» What the task asks
The records follow. Print, word for word, the first line through the "The image size is (1200, 784)." line.

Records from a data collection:
▬▬▬

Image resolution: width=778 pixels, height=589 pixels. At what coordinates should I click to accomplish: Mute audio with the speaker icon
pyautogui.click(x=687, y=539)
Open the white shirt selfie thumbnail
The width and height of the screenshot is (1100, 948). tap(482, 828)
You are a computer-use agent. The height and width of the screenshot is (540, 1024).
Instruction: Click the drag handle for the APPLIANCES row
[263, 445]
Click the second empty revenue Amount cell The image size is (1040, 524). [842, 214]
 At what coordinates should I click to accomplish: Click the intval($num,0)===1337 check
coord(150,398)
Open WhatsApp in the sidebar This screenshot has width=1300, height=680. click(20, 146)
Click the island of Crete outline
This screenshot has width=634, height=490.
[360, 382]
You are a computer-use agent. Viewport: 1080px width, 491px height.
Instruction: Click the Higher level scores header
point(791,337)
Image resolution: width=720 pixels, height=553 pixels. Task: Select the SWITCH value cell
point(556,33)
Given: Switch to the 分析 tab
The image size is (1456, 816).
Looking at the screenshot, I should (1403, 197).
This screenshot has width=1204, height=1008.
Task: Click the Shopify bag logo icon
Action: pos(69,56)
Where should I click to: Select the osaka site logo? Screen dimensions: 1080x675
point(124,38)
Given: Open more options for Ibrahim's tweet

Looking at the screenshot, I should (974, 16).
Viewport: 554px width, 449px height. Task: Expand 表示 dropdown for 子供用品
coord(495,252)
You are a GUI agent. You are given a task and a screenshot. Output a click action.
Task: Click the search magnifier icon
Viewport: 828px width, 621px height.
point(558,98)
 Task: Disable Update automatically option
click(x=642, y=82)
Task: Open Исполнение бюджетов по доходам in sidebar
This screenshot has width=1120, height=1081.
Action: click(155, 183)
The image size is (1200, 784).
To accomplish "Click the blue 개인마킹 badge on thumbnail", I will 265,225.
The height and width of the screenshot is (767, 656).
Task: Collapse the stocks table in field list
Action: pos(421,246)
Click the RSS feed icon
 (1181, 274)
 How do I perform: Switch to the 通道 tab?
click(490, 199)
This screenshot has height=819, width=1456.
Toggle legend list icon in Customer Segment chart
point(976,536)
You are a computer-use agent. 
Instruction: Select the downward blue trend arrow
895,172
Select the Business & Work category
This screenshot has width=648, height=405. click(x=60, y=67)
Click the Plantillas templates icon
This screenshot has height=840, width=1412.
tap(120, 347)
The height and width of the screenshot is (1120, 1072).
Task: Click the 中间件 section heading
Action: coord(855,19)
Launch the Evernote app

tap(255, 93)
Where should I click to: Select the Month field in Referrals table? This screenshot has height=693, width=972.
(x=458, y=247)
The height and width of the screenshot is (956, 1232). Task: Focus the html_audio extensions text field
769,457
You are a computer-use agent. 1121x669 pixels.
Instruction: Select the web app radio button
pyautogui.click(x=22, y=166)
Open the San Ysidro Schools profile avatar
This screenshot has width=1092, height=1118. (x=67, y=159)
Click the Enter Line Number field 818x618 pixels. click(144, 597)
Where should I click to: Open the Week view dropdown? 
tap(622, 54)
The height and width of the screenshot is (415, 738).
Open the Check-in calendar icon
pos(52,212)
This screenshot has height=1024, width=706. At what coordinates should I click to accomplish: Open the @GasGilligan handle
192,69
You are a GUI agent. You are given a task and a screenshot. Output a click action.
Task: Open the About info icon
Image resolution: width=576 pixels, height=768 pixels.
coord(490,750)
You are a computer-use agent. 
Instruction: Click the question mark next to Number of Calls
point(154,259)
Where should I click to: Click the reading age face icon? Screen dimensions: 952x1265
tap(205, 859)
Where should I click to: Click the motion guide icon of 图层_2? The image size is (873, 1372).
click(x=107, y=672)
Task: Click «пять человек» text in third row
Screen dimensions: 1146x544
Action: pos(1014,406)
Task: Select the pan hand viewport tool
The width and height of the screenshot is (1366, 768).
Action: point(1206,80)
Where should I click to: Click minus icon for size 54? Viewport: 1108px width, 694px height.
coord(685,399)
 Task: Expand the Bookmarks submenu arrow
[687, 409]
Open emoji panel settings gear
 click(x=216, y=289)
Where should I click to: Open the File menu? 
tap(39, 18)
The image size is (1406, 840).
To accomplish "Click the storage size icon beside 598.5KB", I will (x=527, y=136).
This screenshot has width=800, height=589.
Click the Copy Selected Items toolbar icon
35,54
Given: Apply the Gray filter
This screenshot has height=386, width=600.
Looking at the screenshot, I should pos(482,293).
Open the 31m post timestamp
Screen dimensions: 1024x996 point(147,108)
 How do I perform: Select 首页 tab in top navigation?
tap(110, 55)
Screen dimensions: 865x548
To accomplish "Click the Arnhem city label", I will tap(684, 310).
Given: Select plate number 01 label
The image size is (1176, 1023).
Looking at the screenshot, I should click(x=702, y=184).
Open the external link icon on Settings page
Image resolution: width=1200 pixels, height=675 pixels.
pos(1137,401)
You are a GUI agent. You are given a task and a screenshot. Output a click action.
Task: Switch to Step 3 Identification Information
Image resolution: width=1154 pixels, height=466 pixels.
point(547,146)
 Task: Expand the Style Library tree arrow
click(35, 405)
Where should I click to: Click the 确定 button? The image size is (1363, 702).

▬▬▬

» Output for this exercise
Image resolution: width=778 pixels, height=589 pixels. At what coordinates should I click to accomplish: Mute audio with the speaker icon
pyautogui.click(x=687, y=539)
Open the white shirt selfie thumbnail
The width and height of the screenshot is (1100, 948). tap(482, 828)
You are a computer-use agent. The height and width of the screenshot is (540, 1024).
Instruction: Click the drag handle for the APPLIANCES row
[263, 445]
Click the second empty revenue Amount cell The image size is (1040, 524). [842, 214]
 At what coordinates should I click to accomplish: Click the intval($num,0)===1337 check
coord(150,398)
Open WhatsApp in the sidebar This screenshot has width=1300, height=680. click(20, 146)
Click the island of Crete outline
This screenshot has width=634, height=490.
[360, 382]
You are a computer-use agent. Viewport: 1080px width, 491px height.
Instruction: Click the Higher level scores header
point(791,337)
Image resolution: width=720 pixels, height=553 pixels. Task: Select the SWITCH value cell
point(556,33)
Given: Switch to the 分析 tab
The image size is (1456, 816).
Looking at the screenshot, I should (1403, 197).
This screenshot has width=1204, height=1008.
Task: Click the Shopify bag logo icon
Action: pos(69,56)
Where should I click to: Select the osaka site logo? Screen dimensions: 1080x675
point(124,38)
Given: Open more options for Ibrahim's tweet

Looking at the screenshot, I should (974, 16).
Viewport: 554px width, 449px height. Task: Expand 表示 dropdown for 子供用品
coord(495,252)
You are a GUI agent. You are given a task and a screenshot. Output a click action.
Task: Click the search magnifier icon
Viewport: 828px width, 621px height.
point(558,98)
 Task: Disable Update automatically option
click(x=642, y=82)
Task: Open Исполнение бюджетов по доходам in sidebar
This screenshot has width=1120, height=1081.
Action: click(155, 183)
The image size is (1200, 784).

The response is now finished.